Directly next to the station building there used to be a water tower with wooden paneling, which served to supply the steam locomotives at this railway junction. The storage container had a total volume of 20 cubic meters. It was filled from a specially designed well, from which the water was pumped into the container. The latter had a downpipe that led to a water crane that was on the island platform between tracks 1 and 2.

Track systems

The station also currently has a main track and seven side tracks, eight switches and a private siding with three tracks. In connection with the conversion of the Ostertal route into a museum railway, the loading ramp was also reactivated.

Steam locomotives

Two steam locomotives have been housed in the station since the 2000s. Both are privately owned, are not operational and are therefore not used on the museum trips.

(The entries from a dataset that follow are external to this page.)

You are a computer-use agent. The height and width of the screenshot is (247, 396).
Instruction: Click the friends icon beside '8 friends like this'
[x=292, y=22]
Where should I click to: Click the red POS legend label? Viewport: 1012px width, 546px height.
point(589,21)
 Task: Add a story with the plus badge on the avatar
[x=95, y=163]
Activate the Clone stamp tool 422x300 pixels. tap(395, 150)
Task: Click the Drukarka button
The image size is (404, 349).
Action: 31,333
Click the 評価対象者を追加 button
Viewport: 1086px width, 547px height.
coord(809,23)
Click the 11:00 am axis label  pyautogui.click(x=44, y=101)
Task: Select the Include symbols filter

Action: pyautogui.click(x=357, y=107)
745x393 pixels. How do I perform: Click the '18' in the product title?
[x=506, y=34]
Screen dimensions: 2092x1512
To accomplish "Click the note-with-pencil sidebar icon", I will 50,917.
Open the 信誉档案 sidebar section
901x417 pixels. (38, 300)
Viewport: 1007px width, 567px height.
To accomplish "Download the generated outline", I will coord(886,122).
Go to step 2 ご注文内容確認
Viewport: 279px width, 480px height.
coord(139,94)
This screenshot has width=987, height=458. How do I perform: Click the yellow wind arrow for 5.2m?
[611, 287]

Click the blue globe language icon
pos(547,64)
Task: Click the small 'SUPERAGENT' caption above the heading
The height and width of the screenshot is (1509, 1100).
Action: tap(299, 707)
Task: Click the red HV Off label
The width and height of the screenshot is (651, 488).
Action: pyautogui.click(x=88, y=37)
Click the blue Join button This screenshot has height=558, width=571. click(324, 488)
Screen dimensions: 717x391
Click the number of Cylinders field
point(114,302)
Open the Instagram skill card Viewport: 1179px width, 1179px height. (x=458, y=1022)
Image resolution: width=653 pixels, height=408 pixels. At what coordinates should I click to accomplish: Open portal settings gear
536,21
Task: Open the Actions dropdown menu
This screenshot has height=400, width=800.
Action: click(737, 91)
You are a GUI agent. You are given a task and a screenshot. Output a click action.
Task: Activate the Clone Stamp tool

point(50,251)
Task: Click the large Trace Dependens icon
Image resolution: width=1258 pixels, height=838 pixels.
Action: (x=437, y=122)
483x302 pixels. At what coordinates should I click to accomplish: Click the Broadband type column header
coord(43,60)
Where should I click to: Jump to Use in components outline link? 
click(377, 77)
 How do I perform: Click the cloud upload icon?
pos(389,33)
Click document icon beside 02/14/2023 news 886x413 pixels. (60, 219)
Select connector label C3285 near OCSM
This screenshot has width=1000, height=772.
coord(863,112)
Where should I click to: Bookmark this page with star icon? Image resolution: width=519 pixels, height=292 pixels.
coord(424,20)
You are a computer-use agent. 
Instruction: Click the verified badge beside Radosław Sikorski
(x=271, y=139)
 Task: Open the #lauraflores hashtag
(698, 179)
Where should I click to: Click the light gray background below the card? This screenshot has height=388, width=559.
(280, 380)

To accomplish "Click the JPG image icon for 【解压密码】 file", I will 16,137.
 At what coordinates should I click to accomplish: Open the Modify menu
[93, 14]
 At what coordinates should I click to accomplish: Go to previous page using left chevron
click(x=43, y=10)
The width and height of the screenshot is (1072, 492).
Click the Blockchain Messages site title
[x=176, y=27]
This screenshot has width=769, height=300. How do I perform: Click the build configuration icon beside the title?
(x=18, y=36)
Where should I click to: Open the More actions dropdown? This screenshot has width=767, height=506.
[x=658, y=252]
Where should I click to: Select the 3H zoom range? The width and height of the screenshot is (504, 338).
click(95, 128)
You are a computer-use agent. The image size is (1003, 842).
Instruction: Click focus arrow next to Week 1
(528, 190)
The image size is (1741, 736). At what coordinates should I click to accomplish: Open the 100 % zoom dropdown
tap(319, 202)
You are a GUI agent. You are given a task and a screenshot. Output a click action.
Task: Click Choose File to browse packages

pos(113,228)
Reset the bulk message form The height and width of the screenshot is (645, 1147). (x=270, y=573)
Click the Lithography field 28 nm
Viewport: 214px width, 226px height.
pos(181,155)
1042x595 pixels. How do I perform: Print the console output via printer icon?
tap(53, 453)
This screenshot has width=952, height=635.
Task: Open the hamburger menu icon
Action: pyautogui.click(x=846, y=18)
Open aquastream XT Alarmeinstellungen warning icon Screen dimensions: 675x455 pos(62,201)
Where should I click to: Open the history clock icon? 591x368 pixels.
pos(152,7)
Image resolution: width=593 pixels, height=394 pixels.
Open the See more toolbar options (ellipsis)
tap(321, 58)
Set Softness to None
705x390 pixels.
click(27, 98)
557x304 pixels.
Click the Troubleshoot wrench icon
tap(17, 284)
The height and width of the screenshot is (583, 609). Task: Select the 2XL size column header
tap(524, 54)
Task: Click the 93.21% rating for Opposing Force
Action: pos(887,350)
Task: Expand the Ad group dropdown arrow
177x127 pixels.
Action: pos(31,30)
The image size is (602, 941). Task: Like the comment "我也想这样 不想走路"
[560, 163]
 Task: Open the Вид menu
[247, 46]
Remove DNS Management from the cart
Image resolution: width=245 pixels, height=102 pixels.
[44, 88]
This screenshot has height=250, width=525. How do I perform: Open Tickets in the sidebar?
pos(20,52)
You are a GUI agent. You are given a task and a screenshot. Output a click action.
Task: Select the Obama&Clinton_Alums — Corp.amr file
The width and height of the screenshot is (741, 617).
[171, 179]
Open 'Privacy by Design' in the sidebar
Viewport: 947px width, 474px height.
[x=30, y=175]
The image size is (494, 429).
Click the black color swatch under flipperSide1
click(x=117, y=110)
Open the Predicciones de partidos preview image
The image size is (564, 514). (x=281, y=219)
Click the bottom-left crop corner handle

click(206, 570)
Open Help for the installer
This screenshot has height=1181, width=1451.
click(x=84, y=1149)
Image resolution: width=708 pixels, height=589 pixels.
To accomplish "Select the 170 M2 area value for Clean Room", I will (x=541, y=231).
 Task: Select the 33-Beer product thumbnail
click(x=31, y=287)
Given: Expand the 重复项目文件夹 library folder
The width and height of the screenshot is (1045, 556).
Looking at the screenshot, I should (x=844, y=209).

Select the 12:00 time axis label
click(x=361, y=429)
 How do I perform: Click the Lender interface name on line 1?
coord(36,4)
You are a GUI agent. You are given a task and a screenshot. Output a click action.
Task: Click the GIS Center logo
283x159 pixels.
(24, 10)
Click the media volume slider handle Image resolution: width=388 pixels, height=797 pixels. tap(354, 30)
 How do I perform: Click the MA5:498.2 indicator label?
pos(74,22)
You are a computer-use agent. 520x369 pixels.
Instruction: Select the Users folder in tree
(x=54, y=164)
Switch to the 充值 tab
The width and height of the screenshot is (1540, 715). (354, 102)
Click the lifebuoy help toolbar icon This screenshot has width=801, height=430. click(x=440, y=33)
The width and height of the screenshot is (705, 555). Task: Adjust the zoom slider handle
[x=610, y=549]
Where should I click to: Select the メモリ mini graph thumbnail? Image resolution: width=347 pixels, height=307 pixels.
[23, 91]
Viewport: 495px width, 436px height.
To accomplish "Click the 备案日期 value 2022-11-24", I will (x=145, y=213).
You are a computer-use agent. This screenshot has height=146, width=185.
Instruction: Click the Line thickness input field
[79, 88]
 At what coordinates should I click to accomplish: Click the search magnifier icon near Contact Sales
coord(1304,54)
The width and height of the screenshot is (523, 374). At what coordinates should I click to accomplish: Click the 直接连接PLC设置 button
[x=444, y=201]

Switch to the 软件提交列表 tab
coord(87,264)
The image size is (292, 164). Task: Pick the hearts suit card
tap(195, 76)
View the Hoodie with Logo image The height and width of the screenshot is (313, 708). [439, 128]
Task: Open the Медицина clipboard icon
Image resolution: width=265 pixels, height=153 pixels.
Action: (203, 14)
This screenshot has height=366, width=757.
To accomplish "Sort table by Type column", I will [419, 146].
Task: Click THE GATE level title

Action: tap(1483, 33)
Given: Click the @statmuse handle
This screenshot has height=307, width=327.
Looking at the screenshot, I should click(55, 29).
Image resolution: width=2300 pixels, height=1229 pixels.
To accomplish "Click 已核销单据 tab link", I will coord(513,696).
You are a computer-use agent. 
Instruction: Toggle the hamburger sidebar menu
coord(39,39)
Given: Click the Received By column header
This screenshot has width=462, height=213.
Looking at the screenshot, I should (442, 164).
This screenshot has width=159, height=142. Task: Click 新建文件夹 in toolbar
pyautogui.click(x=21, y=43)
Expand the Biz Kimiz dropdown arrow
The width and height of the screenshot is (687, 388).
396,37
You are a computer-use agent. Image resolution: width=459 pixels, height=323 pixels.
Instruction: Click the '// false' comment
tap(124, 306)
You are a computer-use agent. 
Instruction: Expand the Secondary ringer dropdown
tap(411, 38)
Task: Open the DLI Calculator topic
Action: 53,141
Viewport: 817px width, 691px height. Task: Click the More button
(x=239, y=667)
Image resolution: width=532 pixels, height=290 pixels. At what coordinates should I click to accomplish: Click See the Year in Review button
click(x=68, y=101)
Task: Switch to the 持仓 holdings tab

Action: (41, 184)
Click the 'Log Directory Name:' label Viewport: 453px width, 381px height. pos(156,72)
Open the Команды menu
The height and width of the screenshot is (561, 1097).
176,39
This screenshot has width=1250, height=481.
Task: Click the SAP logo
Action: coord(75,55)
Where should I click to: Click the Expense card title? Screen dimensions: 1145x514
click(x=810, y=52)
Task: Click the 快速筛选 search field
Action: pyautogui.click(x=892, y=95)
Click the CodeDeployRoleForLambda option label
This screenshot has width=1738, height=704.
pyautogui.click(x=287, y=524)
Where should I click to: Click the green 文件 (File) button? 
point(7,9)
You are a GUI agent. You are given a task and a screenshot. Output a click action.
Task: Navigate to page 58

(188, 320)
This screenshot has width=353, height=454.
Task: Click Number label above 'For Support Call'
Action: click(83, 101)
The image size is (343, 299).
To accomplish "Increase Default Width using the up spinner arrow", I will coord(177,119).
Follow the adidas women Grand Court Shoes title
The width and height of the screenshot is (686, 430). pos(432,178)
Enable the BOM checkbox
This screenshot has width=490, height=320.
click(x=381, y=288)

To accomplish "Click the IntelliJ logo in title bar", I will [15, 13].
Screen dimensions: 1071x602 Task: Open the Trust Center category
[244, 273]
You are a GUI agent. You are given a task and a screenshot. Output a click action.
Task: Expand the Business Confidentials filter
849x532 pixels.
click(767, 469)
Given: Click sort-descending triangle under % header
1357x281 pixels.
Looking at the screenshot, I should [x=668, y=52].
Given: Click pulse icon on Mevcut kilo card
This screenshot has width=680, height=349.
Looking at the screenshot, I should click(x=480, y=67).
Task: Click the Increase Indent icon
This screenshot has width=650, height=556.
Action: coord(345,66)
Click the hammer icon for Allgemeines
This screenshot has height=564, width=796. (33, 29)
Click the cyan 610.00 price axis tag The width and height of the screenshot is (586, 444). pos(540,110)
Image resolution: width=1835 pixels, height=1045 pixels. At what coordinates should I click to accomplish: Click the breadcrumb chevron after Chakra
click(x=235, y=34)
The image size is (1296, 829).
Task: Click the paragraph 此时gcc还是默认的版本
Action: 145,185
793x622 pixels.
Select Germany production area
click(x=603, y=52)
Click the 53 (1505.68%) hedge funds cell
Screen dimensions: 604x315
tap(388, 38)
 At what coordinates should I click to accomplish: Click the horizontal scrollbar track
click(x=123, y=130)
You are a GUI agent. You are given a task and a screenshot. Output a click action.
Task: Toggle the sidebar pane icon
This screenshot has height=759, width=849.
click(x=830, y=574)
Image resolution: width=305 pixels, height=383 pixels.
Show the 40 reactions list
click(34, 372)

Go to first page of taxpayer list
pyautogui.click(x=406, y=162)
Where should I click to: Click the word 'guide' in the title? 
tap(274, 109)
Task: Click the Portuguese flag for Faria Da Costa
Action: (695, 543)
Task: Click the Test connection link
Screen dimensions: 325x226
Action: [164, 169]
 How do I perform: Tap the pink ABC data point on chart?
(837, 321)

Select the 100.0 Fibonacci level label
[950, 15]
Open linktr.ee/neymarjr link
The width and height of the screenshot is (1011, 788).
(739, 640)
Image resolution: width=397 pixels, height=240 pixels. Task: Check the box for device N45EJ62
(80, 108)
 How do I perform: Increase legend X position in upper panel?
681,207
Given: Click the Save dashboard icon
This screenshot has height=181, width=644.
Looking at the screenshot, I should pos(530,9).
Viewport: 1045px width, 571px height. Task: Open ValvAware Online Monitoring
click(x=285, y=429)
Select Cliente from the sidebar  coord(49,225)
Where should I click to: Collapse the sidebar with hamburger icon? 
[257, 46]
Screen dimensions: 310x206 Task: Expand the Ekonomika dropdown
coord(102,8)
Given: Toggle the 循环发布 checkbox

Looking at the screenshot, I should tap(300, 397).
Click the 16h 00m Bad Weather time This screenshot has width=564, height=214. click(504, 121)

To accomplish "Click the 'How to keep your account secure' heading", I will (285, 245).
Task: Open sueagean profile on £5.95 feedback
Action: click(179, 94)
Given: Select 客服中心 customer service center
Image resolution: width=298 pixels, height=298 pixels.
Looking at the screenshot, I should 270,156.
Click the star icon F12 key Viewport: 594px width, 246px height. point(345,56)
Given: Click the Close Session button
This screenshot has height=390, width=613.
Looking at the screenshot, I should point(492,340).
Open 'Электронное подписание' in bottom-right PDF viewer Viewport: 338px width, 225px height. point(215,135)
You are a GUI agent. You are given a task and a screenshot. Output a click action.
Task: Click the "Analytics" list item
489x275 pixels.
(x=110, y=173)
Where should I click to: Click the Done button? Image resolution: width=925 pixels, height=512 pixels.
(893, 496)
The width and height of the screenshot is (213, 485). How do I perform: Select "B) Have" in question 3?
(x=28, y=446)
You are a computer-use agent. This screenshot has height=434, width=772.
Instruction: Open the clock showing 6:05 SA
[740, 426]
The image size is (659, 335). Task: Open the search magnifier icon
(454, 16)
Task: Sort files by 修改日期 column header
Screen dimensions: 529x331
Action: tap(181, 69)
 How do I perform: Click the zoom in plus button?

number model series Manufacturer Construction year Access
52 8039 52.80 Henschel 27952 1944 Created in the 1960s through renovation
52 8147 52.80 Henschel 27826 1944 previously a monument locomotive in front of the Hotel Quedlinburger Hof


passenger traffic

With the opening of the railway line between Türkismühle and Kusel, six pairs of trains ran per day, in addition there were connections that ran exclusively between Schwarzerden and Kusel. Although the railway line in Kusel went directly to the connection towards Landstuhl , there was only a year later a continuous train from Türkismühle to the Altenglan junction station in Glantal. After the full length of the Ostertalbahn was opened in 1938, there were continuous connections from Kusel via Schwarzerden to Neunkirchen. For the residents of the Kusel region, the route from the Ostertal was always more important than the connection to Türkismühle, as many of them were employed in Saarland pits and huts and with the help of this rail connection, which had existed since 1938, they had the opportunity to go home every day to drive. After the temporary cessation of passenger traffic to Kusel in 1951, two pairs of trains ran on this section at the end of the 1950s; when it was discontinued in 1964, only one was left. In 1958 there was also a so-called "corner connection" from Schwarzerden via Kusel, Altenglan and Bad Münster to Bad Kreuznach. At the time of the cessation of passenger traffic on the Ostertalbahn, a total of ten pairs of trains were running from Monday to Friday.

Freight transport

After traffic on the Freisen – Grügelborn section was discontinued in 1955 and officially shut down two years later, the Grügelborn – Schwarzerden section only served as a siding for the Schwarzerden station. It was served via the Ostertal route. Freight traffic continued on this section until 1969. After the cessation of passenger traffic, only transfer freight trains ran on the Ostertalbahn , which initially served Niederkirchen, later exclusively black earth. The most important freight customer on site was the armaments company Industriewerke Saar (IWS) , which has a siding branching off from the station. There was not a single switch along the Ostertalbahn between Ottweiler and Schwarzerden, which means that the IWS actually had the longest industrial track in Germany. Due to this freight customer, there were often shipments that exceeded the loading gauge .

Museum railway traffic

Museum rail traffic has been taking place since 2001. It is carried out from March to October at irregular intervals; three pairs of trains run between Ottweiler and Schwarzerden. During this time, special company trains also come onto the route. In November and December, the so-called "Nikolaus special train" is used.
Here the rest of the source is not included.